* [Textauszug]:
------------
Bei uns ist leider die Arbeitsplatte in
der Küche ziemlich ramponiert, so dass nichts anderes bleibt, als sie zu
erneuern. Eine wundervolle Gelegenheit, wieder mal den faszinierenden
männlich-herben Flanellhemd-Charme von Baumärkten zu schnuppern.
Ich rufe einfach mal nassforsch beim
nächsten Heimwerkerparadies an.
„Kann man bei Ihnen
Küchenarbeitsplatten kaufen?“
„Jep!“
„Äh, und haben Sie dann auch jemanden, der sie einbauen könnte?“
(… stummes Entsetzen am anderen Ende
der Leitung …) „Na, da müssen Sie sich schon selbst drum kümmern!“
Ok, das heißt wohl nichts anderes, als
dass ich den Alten bearbeiten soll, dass er es macht. Da dieser zunächst etwas
unwillig ist, rufe ich beim nächsten Baumarkt an, der mir immerhin einen angeblichen
Handwerker nennt. Der Betrag, den er für den Einbau haben will, spricht
jedenfalls dafür, dass er die Heidi Klum unter den Arbeitsplatteneinbauern ist.
Das wiederum motiviert meinen Mann sehr stark. Haha! Geschafft!
Sicherlich hat der Baumarkt aber
wenigstens eine schöne Arbeitsplatte für uns. Diejenigen, die vorrätig sind,
gefallen mir erst mal nicht so arg, aber hey, es gibt noch über 400 zur
Auswahl, wie ein großes Schild verspricht. Wo sind die denn eigentlich alle?
Wir holen mal einen der männlich-markanten
Mitarbeiter.
„Wie ist das nun mit diesen 400
Arbeitsplatten?“
„Ja, die muss man erst bestellen. Das
dauert.“
„Äh, wie lange?“
Bedeutungsvolles Augenbrauenheben. „Wochen!“
„Und was kostet es?“
Jetzt kommt er! Der einleitende
Seufzer, der vielsagende Handwerkerblick, das bedauernde Schulterzucken, die
Hände gottergeben erhoben. Normalerweise hört man dann: „Alles verrottet. Wird
teuer! Sehr teuer!“ Der Gute formuliert es etwas anders: „Kann man nicht so sagen.“
Okay …. Ich dachte zwar, die verkaufen
die, aber wir wechseln mal das Thema: „Und schneiden Sie die Platte dann hier
zu?“
Empörung zeichnet sich in seinem wetterzerfurchten
Gesicht ab. „Nä!!!! Das machen die dort! Aber das dauert! Wochen! Wir schneiden
nur das zu, was hier ist!“ Er zeigt auf eine kleine Auswahl an Brettern.
Nachdem die 400 Arbeitsplatten
eigentlich auch nicht anders ausschauen als die Baumarktbretter, denke ich, wir
nehmen dann doch eine direkt aus dem Baumarkt. Also fahren wir noch mal hin.
------------
Zeigeeinträge für Wörter und Elemente
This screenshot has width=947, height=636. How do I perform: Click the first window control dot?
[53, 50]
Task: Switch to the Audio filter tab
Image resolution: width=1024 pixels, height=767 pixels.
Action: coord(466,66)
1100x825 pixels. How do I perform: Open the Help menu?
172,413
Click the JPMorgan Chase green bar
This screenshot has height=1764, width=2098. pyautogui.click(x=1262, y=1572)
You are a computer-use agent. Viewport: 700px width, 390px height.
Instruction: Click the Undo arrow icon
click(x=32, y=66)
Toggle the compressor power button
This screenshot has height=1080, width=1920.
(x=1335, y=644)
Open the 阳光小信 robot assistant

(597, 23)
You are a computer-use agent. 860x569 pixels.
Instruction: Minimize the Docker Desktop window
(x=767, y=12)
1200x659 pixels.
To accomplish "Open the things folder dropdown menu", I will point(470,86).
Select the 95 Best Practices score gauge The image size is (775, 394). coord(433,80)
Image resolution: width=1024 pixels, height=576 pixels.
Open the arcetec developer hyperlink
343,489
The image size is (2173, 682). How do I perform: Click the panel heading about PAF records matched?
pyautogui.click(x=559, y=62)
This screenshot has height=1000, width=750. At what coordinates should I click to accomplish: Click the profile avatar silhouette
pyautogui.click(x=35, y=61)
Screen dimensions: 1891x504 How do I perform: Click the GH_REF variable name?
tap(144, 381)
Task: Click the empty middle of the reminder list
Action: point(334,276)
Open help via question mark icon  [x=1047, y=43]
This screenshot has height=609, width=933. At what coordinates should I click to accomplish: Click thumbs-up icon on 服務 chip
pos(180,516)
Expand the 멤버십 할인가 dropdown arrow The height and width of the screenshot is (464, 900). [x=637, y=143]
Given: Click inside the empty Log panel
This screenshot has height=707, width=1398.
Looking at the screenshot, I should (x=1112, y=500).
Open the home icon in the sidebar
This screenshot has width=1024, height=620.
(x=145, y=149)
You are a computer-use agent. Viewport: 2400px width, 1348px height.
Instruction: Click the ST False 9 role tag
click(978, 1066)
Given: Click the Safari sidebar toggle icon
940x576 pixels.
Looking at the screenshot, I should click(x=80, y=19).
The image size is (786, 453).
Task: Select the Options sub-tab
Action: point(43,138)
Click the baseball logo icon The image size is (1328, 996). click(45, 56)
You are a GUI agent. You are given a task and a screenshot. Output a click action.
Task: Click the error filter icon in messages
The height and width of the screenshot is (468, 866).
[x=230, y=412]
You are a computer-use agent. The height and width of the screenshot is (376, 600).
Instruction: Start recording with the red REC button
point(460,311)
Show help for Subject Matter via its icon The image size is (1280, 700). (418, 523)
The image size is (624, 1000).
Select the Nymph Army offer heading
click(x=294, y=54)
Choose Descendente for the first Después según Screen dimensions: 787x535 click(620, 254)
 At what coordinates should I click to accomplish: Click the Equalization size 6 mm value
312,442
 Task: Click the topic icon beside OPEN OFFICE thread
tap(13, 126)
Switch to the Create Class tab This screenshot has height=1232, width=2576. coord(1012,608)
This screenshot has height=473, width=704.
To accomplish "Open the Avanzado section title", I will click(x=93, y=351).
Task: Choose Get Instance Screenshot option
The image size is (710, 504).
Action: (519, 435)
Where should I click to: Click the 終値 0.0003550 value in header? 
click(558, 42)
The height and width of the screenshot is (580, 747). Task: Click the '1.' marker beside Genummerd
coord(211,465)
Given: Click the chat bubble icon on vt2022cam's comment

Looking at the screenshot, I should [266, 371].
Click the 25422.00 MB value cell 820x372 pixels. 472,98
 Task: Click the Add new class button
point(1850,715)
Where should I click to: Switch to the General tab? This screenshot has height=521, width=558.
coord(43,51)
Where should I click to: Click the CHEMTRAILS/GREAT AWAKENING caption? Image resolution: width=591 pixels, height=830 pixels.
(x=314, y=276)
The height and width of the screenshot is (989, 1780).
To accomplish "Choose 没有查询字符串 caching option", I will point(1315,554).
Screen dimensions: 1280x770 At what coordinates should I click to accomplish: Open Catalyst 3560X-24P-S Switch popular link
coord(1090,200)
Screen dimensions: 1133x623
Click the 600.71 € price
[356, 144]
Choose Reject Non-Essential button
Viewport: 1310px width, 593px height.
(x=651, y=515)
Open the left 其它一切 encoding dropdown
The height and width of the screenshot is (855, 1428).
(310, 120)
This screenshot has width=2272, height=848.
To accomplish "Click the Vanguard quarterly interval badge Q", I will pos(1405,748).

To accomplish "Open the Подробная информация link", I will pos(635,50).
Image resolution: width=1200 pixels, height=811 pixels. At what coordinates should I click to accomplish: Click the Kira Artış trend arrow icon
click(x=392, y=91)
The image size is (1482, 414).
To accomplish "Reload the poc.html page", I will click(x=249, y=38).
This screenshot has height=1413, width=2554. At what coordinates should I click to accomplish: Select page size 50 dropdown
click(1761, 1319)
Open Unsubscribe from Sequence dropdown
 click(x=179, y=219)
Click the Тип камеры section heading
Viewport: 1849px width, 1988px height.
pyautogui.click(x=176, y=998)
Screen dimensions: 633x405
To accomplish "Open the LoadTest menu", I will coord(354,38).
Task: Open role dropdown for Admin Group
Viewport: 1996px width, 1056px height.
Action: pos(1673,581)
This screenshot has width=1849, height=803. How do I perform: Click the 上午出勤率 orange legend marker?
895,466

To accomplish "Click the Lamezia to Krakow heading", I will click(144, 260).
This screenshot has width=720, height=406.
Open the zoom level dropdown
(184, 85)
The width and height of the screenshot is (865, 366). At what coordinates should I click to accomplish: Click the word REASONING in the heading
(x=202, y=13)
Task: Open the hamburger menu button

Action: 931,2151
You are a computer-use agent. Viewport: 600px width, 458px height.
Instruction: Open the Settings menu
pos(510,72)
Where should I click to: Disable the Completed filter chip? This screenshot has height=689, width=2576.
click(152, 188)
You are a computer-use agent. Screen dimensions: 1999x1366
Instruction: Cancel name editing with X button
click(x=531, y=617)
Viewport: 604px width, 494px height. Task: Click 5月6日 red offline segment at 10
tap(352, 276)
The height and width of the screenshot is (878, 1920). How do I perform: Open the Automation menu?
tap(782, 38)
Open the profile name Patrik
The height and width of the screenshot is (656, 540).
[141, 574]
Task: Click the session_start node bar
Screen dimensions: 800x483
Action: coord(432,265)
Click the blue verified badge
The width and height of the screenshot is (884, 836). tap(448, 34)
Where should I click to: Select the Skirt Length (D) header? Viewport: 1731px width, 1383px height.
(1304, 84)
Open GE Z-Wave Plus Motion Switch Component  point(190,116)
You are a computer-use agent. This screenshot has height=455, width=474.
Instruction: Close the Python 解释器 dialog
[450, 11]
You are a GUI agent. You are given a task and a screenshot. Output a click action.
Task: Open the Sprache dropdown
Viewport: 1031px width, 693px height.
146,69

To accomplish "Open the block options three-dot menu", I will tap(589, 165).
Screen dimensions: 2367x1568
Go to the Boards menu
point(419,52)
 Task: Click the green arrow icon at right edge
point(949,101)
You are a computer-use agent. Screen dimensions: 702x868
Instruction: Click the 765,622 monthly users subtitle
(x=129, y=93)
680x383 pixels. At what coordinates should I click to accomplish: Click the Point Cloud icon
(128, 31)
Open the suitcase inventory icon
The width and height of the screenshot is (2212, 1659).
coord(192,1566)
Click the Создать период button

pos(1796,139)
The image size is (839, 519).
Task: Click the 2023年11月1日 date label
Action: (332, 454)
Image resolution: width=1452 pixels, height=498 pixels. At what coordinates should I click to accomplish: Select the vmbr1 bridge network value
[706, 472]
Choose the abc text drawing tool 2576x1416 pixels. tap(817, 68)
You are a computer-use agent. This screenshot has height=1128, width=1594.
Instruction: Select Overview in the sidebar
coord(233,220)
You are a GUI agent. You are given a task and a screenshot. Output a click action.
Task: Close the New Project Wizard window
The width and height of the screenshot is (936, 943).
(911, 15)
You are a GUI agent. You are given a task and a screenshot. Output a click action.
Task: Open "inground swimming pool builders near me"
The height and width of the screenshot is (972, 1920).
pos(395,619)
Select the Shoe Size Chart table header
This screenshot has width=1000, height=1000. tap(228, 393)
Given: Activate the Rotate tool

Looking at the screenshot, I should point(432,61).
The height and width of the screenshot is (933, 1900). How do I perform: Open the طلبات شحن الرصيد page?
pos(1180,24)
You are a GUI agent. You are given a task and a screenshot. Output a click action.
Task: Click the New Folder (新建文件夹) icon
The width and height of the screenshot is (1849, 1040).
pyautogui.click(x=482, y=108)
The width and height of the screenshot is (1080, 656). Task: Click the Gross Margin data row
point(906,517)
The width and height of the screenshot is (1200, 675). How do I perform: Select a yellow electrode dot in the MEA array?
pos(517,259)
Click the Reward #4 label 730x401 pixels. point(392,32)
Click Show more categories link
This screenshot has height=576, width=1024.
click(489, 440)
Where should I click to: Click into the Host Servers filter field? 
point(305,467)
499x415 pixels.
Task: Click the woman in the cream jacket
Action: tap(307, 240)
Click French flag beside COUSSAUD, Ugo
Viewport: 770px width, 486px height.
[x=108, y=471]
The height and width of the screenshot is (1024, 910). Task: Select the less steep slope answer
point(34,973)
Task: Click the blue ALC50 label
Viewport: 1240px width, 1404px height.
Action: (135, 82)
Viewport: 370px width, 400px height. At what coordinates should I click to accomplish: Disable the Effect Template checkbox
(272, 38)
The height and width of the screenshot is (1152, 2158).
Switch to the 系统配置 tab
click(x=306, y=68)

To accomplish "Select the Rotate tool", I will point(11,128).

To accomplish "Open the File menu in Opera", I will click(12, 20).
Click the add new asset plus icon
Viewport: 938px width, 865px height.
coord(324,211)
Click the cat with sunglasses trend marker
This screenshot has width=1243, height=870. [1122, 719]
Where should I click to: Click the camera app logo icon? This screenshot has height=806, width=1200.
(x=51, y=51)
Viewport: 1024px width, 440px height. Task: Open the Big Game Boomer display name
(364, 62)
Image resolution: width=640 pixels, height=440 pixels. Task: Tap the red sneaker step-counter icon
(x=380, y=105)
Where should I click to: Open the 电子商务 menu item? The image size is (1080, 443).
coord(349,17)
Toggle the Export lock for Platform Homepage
------------
* [Aufgabenstellung]:
**A)** Wie viele Arbeitsplatten stehen laut dem Textauszug zur Auswahl?
**B)** Ändere bitte einen Abschnitt im Textauszug: Beginne bei den Worten „Das wiederum motiviert“ und höre nach „denn eigentlich alle?“ auf. Ersetze darin „Schild“ durch „Plakat“, und gib den Abschnitt wieder.

* [Lösungen]:
**A)** Über 400.

**B)**
Das wiederum motiviert meinen Mann sehr stark. Haha! Geschafft!
Sicherlich hat der Baumarkt aber
wenigstens eine schöne Arbeitsplatte für uns. Diejenigen, die vorrätig sind,
gefallen mir erst mal nicht so arg, aber hey, es gibt noch über 400 zur
Auswahl, wie ein großes Plakat verspricht. Wo sind die denn eigentlich alle?